THE NEW WORKER

The Weekly paper of the New Communist Party of Britain
Week commencing 16th September 1977


Bread short-wages as well

Once Scanlon had gagged the engineers, there was little doubt but that the TUC would sentence Britain's workers to a 12-month no pay rise "stretch".

But you can't hold a good man down - and it's doubly difficult when, like a baker, he's stuck with £28.50 a week.

It's tough making do without a slice to go with your tea. Nevertheless, Bakers' Union secretary Sam Maddox is right when he says that it's tougher making that £28.50 up to £50 by working, "many long hours,.. Sundays, six days a week..."

The bakers are right to demand pay for the day's break they took at Bank holiday time. It's plain outrageous to suggest otherwise and all the howls against pickets at flour mills and for "plucky little bakers" are so much eye-wash.

A row about a day's pay will not, however, solve all the bakers' problems, never mind the problems of the rest of us who have to buy bread and much else besides.

We report on this page the claim that civil service executive officers will need a 40% rise next April to put themselves back where they were in April 1975.

The New Communist Party's TUC week broadsheet pointed out that the average worker needs around £20 a week extra to restore the living standards he enjoyed before the Social Contract cut into the value of wages. The bakers need more than that £20 a week to enable them to enjoy a decent wage on the basis of reasonable hours.

This paper doesn't carry stock market prices in full. But every reader will know that shares have been going up by leaps and bounds. It's supposed to be some sort of economic miracle. So why isn't anything miraculous happening to wages? Could it just be that shares are doing well because wages are now so low.

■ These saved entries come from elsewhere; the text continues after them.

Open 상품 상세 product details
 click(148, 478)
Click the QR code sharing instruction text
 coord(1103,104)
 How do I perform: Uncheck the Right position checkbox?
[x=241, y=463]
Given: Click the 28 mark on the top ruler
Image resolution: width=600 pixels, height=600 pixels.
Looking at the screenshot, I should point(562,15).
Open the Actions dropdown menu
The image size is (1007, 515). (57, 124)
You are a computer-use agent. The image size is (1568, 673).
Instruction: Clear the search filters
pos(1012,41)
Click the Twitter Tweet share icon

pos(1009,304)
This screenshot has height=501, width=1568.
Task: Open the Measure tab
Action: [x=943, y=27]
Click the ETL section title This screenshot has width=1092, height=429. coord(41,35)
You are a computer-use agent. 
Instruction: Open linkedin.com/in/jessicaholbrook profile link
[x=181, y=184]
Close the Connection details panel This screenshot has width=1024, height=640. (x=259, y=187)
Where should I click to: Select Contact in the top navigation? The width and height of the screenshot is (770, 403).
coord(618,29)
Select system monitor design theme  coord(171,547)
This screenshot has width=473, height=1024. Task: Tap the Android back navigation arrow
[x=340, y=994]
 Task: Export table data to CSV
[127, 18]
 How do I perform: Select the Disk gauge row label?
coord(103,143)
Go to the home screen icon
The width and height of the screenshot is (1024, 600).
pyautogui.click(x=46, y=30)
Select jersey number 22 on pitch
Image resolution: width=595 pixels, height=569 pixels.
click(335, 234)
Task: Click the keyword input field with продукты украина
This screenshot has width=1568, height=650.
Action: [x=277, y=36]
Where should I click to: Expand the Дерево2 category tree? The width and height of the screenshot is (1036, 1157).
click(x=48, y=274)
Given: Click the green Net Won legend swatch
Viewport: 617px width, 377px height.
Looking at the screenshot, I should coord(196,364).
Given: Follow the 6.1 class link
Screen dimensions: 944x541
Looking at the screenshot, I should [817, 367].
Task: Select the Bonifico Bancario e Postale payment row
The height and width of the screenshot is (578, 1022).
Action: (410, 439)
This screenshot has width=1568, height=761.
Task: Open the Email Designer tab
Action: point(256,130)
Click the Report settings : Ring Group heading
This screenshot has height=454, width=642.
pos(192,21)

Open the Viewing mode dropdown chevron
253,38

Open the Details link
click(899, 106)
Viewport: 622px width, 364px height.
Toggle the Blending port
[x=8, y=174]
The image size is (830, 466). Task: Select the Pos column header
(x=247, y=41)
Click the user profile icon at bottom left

We are for the bakers. We are for the Ford workers' 25% claim. We are very much for the miners' demand for £135 a week. Thousands need pay rises and 1.6 million need , jobs. Trade union "leaders" like Scanlon and Jones had better understand that and so had the top men in the Labour Government.

The Lucas tool-room men have been forced back to work and the bakers may be forced back yet. But spontaneous and disunited though it is at the moment, there's a movement afoot that will take some stopping.

The New Worker means help is on its way.